From Norway, an eco-alternative to tropical hardwoods

An example where Kebony can be used. Photo: Kebony

Kebony, with factory in Skien, is now offering a replacement which could cut the demand for unsustainably logged tropical hardwoods, namely softwood made more durable through a chemical process.

One of the reasons tropical forests are being cut down so rapidly is demand for the hardwoods, such as teak, that tend to be denser and more durable than softwoods.

The Norwegian company has now developed an environmentally friendly way of making softwood harder and more durable.

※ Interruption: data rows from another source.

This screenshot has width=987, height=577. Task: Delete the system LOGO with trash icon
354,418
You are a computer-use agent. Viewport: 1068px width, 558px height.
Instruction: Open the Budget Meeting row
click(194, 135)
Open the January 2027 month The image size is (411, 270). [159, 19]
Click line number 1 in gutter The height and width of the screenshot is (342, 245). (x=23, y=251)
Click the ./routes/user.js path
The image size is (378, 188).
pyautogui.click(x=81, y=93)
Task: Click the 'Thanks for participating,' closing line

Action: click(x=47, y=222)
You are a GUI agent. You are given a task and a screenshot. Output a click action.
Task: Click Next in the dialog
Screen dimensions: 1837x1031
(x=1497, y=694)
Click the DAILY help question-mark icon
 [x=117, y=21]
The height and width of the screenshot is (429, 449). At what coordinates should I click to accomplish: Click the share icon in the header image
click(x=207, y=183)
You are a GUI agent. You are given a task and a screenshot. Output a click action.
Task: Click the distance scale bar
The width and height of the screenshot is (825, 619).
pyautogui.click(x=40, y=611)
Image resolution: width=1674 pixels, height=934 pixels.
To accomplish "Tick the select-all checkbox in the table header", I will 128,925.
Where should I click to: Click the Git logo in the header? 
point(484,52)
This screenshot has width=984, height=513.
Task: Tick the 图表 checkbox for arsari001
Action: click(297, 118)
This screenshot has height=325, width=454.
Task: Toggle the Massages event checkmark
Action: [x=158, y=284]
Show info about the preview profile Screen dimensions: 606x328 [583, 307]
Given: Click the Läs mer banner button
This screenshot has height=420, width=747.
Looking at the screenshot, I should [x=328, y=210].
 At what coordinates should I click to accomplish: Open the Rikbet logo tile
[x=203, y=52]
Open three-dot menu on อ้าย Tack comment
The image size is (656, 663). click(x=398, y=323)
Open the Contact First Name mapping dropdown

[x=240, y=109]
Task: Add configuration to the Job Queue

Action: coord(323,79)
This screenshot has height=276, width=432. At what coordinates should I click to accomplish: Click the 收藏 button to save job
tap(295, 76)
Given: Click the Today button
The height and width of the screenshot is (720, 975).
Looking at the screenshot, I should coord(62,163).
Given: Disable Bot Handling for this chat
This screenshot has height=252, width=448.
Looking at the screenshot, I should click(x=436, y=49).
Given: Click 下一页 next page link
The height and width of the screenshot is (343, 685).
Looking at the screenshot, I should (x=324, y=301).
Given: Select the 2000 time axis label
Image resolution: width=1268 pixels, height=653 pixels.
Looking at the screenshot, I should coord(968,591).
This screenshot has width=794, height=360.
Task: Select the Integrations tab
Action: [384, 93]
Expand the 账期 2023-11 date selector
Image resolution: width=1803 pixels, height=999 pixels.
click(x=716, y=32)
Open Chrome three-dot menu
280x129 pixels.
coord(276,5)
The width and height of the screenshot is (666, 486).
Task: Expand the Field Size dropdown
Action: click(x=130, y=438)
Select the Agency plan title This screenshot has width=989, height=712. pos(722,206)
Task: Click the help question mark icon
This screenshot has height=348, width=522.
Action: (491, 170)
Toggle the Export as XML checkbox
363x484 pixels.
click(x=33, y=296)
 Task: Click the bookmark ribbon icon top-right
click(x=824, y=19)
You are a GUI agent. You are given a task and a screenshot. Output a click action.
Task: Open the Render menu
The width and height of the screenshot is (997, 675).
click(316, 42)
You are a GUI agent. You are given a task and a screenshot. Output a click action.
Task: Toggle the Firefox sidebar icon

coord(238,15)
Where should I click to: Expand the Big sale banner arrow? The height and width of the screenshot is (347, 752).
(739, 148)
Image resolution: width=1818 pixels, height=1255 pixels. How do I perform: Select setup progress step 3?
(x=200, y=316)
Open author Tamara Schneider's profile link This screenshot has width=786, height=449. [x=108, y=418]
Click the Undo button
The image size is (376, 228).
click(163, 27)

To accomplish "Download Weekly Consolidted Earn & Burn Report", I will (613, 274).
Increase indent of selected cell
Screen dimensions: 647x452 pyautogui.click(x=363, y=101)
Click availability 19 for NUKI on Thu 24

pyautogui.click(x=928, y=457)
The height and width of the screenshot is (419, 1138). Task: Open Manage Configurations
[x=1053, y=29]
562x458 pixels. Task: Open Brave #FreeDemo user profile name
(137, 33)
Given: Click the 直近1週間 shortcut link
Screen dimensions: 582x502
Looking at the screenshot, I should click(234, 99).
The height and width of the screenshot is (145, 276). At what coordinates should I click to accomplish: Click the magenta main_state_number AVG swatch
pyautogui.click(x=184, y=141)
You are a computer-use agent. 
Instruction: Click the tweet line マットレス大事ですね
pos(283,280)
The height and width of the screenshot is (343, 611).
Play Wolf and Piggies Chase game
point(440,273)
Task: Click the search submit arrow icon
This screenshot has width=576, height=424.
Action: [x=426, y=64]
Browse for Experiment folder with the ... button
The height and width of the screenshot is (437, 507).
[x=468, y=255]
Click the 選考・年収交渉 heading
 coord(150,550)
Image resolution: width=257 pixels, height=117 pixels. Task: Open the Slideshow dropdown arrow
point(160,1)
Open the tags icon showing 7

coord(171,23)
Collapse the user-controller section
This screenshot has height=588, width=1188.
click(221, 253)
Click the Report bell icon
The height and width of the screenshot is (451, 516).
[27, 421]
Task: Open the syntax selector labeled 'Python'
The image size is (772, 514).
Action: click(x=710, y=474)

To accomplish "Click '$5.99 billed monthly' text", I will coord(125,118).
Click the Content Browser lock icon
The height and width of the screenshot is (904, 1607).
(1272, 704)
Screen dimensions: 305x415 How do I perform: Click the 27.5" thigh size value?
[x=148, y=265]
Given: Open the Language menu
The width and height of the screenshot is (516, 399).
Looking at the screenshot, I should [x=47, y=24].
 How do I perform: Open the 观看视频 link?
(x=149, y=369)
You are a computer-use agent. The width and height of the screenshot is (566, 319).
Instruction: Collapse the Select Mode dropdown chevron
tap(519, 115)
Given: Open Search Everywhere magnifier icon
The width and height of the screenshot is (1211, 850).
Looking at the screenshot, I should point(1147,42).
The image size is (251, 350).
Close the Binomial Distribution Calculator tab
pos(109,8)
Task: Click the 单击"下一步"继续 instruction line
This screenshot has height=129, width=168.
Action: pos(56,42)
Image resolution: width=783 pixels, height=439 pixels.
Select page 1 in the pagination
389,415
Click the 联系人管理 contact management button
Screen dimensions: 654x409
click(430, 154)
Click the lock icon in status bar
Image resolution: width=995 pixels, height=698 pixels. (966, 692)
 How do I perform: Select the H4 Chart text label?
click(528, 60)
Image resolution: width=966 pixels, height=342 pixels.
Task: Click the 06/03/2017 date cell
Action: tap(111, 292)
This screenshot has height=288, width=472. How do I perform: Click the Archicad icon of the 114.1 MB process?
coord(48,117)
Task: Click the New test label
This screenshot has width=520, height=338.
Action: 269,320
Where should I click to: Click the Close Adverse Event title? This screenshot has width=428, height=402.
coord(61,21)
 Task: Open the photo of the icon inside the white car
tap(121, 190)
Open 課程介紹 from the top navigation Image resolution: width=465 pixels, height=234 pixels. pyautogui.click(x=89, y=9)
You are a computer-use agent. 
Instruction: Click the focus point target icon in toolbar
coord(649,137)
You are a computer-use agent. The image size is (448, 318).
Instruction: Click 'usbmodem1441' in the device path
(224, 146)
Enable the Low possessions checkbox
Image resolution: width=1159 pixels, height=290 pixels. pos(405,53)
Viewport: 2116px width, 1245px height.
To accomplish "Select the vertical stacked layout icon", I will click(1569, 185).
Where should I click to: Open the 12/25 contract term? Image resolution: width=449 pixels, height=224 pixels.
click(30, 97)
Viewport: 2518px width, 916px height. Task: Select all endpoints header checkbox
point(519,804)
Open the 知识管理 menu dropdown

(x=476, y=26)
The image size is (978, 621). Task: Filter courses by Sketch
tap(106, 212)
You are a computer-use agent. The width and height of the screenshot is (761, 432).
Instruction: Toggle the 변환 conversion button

The Economist describes the process: Kebony stops wood from rotting by placing in a vat containing a substance called furfuryl alcohol, which is made from the waste left over when sugarcane is processed. The vat is then pressurised, forcing the liquid into the wood. Next the wood is dried and heated to 110ºC. The heat transforms the liquid into a resin, which makes the cell walls of the wood thicker and stronger.

The products are completely recyclable, environmentally friendly and create woods that are actually harder than most tropical hardwoods. Treated Canadian maple, for example, is harder than tropical merbau and jatoba. The strengthened softwoods can be used in everything from window frames to spas to garden furniture. Treated maple is also being adopted for decking on yachts.

The initial cost is similar to that of teak, but the maple is more durable and easier to keep clean, and it does not need to receive further treatments.